Simpson-woestijn, grotendeels onbewoond droog gebied met een oppervlakte van zo'n 143.000 vierkante kilometer in centraal Australië. Gelegen voornamelijk in de zuidoostelijke hoek van de Noordelijk Territorium, het overlapt in Queensland en Zuid Australië en wordt begrensd door de Finke River (west), de MacDonnell-reeksen en Plenty River (noorden), de Mulligan en Diamantina rivieren (oost), en de grote zoutoplossing Lake Eyre (zuiden). Duinen of richels, 70-120 voet (20-37 meter) hoog en 1500 voet (450 meter) uit elkaar, lopen parallel van noordwest naar zuidoost voor afstanden tot 100 mijl (160 km). Kortstondige zoutmeren zijn gebruikelijk in de zuidelijke sector. The Simpson is een van 's werelds grootste afwateringsbassins. Seizoensgebonden rivieren die er tegenaan lopen zijn de Todd, Plenty, Hale en Hay.
De woestijnklimaat is buitengewoon droog, waarbij de meeste delen jaarlijks 125 mm neerslag of minder krijgen. Een onderscheidend kenmerk van de Simpson is echter periodiek tijdelijk
De woestijn werd opgemerkt door de ontdekkingsreiziger Charles Sturt in 1845 en werd (samen met Sturt's Stony Desert) de Arunta-woestijn genoemd op een kaart opgesteld door T. Griffith Taylor in 1926. Na een luchtonderzoek van de regio in 1929, noemde de geoloog Cecil Thomas Madigan het naar: AA Simpson, destijds voorzitter van de Zuid-Australische afdeling van de Royal Geographical Society of Australië. Madigan's oversteek van de woestijn (by kameel) in 1939 wordt vaak aangehaald als de eerste door een Europeaan, hoewel sommige referenties een eerdere vermelden door Edmund Albert Colson in 1936.
De Simpsonwoestijn is het laatste toevluchtsoord van enkele zeldzame Australische woestijndieren, waaronder de dikstaart buidelmuis. Grote delen van de woestijn hebben een beschermde status gekregen langs de grenzen van Queensland, Northern Territory en Zuid-Australië. Simpson Desert National Park (1967) beslaat 3.907 vierkante mijl (10.120 vierkante km) in het westen van Queensland. Grenzend aan Zuid-Australië zijn Simpson Desert Conservation Park (1967), met een oppervlakte van 2.675 vierkante mijl (6.927 vierkante km), en Simpson Desert Regional Reserve (1988), dat zich uitstrekt over 11.445 vierkante mijl (29.642 vierkante km) van het uitgestrekte zuidelijke deel van de woestijn vlaktes. Het 3.770 vierkante kilometer grote Witjira National Park (1985), ook in het noorden van Zuid-Australië, beslaat een gebied aan de westelijke rand van de woestijn.

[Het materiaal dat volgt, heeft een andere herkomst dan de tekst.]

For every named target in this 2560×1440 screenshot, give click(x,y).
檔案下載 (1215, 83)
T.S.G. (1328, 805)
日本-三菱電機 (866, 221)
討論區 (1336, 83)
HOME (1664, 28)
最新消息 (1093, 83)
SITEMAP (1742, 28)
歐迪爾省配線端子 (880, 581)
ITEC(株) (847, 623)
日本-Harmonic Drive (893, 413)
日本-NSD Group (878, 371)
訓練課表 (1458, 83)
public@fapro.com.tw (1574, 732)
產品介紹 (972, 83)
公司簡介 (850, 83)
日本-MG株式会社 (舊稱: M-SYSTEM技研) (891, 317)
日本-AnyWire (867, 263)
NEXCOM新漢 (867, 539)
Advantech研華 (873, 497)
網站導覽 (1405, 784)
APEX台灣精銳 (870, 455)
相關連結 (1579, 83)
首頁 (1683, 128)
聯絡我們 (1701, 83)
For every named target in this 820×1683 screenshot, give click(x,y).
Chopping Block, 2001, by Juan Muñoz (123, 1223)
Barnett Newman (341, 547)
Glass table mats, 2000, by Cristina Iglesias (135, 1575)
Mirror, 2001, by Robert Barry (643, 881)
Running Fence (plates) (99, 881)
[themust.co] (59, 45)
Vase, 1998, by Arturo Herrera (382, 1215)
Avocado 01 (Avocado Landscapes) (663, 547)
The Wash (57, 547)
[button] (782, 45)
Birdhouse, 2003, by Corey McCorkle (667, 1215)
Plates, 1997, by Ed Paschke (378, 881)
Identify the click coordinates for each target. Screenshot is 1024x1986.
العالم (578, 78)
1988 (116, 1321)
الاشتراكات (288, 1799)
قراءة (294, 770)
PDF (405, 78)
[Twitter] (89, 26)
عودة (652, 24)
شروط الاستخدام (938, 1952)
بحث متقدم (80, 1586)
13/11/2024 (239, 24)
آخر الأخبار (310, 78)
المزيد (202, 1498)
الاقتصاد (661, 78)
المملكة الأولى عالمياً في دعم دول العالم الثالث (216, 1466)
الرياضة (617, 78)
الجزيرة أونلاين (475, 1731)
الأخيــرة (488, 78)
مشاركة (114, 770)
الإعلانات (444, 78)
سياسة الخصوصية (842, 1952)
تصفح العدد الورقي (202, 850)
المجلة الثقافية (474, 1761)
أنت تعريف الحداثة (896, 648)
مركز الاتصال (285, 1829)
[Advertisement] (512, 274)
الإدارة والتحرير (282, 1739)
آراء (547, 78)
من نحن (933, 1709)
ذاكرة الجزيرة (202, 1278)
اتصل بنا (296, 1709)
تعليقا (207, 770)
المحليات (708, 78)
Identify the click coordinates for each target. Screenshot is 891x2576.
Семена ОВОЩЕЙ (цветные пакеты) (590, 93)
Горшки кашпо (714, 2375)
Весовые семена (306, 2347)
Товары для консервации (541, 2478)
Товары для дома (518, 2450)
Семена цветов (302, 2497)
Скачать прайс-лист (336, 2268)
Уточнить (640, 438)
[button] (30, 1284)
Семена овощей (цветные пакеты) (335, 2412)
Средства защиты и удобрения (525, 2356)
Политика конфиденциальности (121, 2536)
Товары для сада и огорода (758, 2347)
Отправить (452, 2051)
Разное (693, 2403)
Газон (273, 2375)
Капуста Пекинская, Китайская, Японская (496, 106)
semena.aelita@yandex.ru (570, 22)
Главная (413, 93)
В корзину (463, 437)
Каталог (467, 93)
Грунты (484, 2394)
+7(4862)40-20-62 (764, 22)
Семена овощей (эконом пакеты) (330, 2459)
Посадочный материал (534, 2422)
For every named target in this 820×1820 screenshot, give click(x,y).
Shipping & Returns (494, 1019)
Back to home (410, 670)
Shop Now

De centrale woestijn is onbewoond. Verspreid langs de randen liggen ze echter klein vee- het ophogen van nederzettingen, waarvan vele worden voorzien van water uit de Groot Artesisch Bekken. Reizen tussen de nederzettingen gaat voornamelijk via onverharde wegen of paden. Een van die routes langs de oostelijke rand van de woestijn is de Birdsville Track, die tot het begin van de 20e eeuw werd gebruikt door kameelkaravanen onder leiding van Afghaanse handelaren.
Verkenningen voor olie- tussen de jaren 1960 en '80 bleek niet succesvol. Aan het eind van de 20e eeuw was er een toename van toerisme, die grotendeels beperkt was tot excursies in voertuigen met vierwielaandrijving tijdens de meer gematigde maanden (mei tot september). Het gebied is notoir aantrekkelijk geworden voor de meest avontuurlijke langeafstandswandelaars.
Op ongeveer 100 mijl van de westelijke zone van de woestijn ligt de Stuart Highway (een verharde transcontinentale route), de Central Australian Railway (westwaarts verplaatst naar de huidige locatie in 1980), en de stad en het communicatiecentrum van Alice Springs, Noordelijk Territorium.
Uitgever: Encyclopedie Britannica, Inc.